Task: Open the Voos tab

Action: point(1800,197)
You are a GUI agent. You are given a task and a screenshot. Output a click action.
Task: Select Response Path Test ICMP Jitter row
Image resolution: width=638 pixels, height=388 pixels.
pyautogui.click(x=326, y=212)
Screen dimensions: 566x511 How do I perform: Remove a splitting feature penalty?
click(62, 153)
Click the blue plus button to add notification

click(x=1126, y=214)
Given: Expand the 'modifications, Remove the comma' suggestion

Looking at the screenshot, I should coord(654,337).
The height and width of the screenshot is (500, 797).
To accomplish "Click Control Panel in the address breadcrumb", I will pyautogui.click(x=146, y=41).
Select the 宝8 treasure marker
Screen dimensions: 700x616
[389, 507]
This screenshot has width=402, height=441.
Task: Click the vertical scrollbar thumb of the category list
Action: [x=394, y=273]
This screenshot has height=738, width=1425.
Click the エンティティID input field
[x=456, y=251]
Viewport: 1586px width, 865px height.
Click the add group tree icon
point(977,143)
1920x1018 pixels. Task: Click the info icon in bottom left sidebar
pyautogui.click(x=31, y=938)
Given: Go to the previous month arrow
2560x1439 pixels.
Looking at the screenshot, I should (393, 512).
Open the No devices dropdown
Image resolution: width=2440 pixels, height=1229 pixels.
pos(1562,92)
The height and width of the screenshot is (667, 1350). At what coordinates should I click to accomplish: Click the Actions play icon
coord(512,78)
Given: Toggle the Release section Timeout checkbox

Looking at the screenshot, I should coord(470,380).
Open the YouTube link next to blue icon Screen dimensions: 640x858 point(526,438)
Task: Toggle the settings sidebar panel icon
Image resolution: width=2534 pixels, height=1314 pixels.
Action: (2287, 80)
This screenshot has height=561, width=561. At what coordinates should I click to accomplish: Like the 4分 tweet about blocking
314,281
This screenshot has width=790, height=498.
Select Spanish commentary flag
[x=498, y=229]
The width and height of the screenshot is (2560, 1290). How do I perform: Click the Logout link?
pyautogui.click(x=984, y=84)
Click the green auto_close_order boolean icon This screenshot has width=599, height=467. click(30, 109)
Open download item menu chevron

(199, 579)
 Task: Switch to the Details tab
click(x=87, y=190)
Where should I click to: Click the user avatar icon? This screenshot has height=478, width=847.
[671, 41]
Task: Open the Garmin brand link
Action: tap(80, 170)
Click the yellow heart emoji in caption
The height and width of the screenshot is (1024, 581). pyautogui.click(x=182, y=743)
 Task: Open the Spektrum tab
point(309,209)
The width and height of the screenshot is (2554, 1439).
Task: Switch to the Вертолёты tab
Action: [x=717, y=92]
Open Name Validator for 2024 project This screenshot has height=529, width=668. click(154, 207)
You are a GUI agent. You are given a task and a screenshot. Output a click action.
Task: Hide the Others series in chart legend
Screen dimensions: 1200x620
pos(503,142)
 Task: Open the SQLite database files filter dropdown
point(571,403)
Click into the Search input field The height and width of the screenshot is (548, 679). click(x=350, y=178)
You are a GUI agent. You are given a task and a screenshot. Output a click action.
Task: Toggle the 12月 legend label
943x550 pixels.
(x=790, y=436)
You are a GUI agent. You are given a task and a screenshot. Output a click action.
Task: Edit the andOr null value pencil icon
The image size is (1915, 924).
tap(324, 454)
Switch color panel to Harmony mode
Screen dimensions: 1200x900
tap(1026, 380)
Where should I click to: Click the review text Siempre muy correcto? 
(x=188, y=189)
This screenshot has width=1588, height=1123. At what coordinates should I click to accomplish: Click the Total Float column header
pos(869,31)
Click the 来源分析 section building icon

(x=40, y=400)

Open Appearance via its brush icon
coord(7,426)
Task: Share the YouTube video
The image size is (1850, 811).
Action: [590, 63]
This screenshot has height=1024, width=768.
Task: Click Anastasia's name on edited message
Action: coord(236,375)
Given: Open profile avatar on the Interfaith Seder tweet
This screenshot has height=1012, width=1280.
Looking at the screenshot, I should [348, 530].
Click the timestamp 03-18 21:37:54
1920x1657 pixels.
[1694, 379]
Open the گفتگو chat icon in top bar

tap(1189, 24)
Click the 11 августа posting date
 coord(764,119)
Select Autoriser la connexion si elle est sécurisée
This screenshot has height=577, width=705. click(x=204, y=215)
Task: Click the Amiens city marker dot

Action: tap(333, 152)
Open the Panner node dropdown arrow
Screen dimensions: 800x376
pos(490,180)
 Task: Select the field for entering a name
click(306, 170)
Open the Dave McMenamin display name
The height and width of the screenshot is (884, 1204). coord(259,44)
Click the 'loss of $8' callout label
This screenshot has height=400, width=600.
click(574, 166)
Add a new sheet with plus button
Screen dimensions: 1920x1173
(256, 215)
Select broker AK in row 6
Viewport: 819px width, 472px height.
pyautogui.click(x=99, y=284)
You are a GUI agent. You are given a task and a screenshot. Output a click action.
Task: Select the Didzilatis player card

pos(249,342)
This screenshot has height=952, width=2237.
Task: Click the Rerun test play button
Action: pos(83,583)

- OBJECTIVE
Rewrite all of the lines above, changing "Timeout" to "Time limit" and leaving everything else as it is.

- FINISHED ANSWER
Task: Open the Voos tab

Action: point(1800,197)
You are a GUI agent. You are given a task and a screenshot. Output a click action.
Task: Select Response Path Test ICMP Jitter row
Image resolution: width=638 pixels, height=388 pixels.
pyautogui.click(x=326, y=212)
Screen dimensions: 566x511 How do I perform: Remove a splitting feature penalty?
click(62, 153)
Click the blue plus button to add notification

click(x=1126, y=214)
Given: Expand the 'modifications, Remove the comma' suggestion

Looking at the screenshot, I should coord(654,337).
The height and width of the screenshot is (500, 797).
To accomplish "Click Control Panel in the address breadcrumb", I will pyautogui.click(x=146, y=41).
Select the 宝8 treasure marker
Screen dimensions: 700x616
[389, 507]
This screenshot has width=402, height=441.
Task: Click the vertical scrollbar thumb of the category list
Action: [x=394, y=273]
This screenshot has height=738, width=1425.
Click the エンティティID input field
[x=456, y=251]
Viewport: 1586px width, 865px height.
Click the add group tree icon
point(977,143)
1920x1018 pixels. Task: Click the info icon in bottom left sidebar
pyautogui.click(x=31, y=938)
Given: Go to the previous month arrow
2560x1439 pixels.
Looking at the screenshot, I should (393, 512).
Open the No devices dropdown
Image resolution: width=2440 pixels, height=1229 pixels.
pos(1562,92)
The height and width of the screenshot is (667, 1350). At what coordinates should I click to accomplish: Click the Actions play icon
coord(512,78)
Given: Toggle the Release section Time limit checkbox

Looking at the screenshot, I should coord(470,380).
Open the YouTube link next to blue icon Screen dimensions: 640x858 point(526,438)
Task: Toggle the settings sidebar panel icon
Image resolution: width=2534 pixels, height=1314 pixels.
Action: (2287, 80)
This screenshot has height=561, width=561. At what coordinates should I click to accomplish: Like the 4分 tweet about blocking
314,281
This screenshot has width=790, height=498.
Select Spanish commentary flag
[x=498, y=229]
The width and height of the screenshot is (2560, 1290). How do I perform: Click the Logout link?
pyautogui.click(x=984, y=84)
Click the green auto_close_order boolean icon This screenshot has width=599, height=467. click(30, 109)
Open download item menu chevron

(199, 579)
 Task: Switch to the Details tab
click(x=87, y=190)
Where should I click to: Click the user avatar icon? This screenshot has height=478, width=847.
[671, 41]
Task: Open the Garmin brand link
Action: tap(80, 170)
Click the yellow heart emoji in caption
The height and width of the screenshot is (1024, 581). pyautogui.click(x=182, y=743)
 Task: Open the Spektrum tab
point(309,209)
The width and height of the screenshot is (2554, 1439).
Task: Switch to the Вертолёты tab
Action: [x=717, y=92]
Open Name Validator for 2024 project This screenshot has height=529, width=668. click(154, 207)
You are a GUI agent. You are given a task and a screenshot. Output a click action.
Task: Hide the Others series in chart legend
Screen dimensions: 1200x620
pos(503,142)
 Task: Open the SQLite database files filter dropdown
point(571,403)
Click into the Search input field The height and width of the screenshot is (548, 679). click(x=350, y=178)
You are a GUI agent. You are given a task and a screenshot. Output a click action.
Task: Toggle the 12月 legend label
943x550 pixels.
(x=790, y=436)
You are a GUI agent. You are given a task and a screenshot. Output a click action.
Task: Edit the andOr null value pencil icon
The image size is (1915, 924).
tap(324, 454)
Switch color panel to Harmony mode
Screen dimensions: 1200x900
tap(1026, 380)
Where should I click to: Click the review text Siempre muy correcto? 
(x=188, y=189)
This screenshot has width=1588, height=1123. At what coordinates should I click to accomplish: Click the Total Float column header
pos(869,31)
Click the 来源分析 section building icon

(x=40, y=400)

Open Appearance via its brush icon
coord(7,426)
Task: Share the YouTube video
The image size is (1850, 811).
Action: [590, 63]
This screenshot has height=1024, width=768.
Task: Click Anastasia's name on edited message
Action: coord(236,375)
Given: Open profile avatar on the Interfaith Seder tweet
This screenshot has height=1012, width=1280.
Looking at the screenshot, I should [348, 530].
Click the timestamp 03-18 21:37:54
1920x1657 pixels.
[1694, 379]
Open the گفتگو chat icon in top bar

tap(1189, 24)
Click the 11 августа posting date
 coord(764,119)
Select Autoriser la connexion si elle est sécurisée
This screenshot has height=577, width=705. click(x=204, y=215)
Task: Click the Amiens city marker dot

Action: tap(333, 152)
Open the Panner node dropdown arrow
Screen dimensions: 800x376
pos(490,180)
 Task: Select the field for entering a name
click(306, 170)
Open the Dave McMenamin display name
The height and width of the screenshot is (884, 1204). coord(259,44)
Click the 'loss of $8' callout label
This screenshot has height=400, width=600.
click(574, 166)
Add a new sheet with plus button
Screen dimensions: 1920x1173
(256, 215)
Select broker AK in row 6
Viewport: 819px width, 472px height.
pyautogui.click(x=99, y=284)
You are a GUI agent. You are given a task and a screenshot. Output a click action.
Task: Select the Didzilatis player card

pos(249,342)
This screenshot has height=952, width=2237.
Task: Click the Rerun test play button
Action: pos(83,583)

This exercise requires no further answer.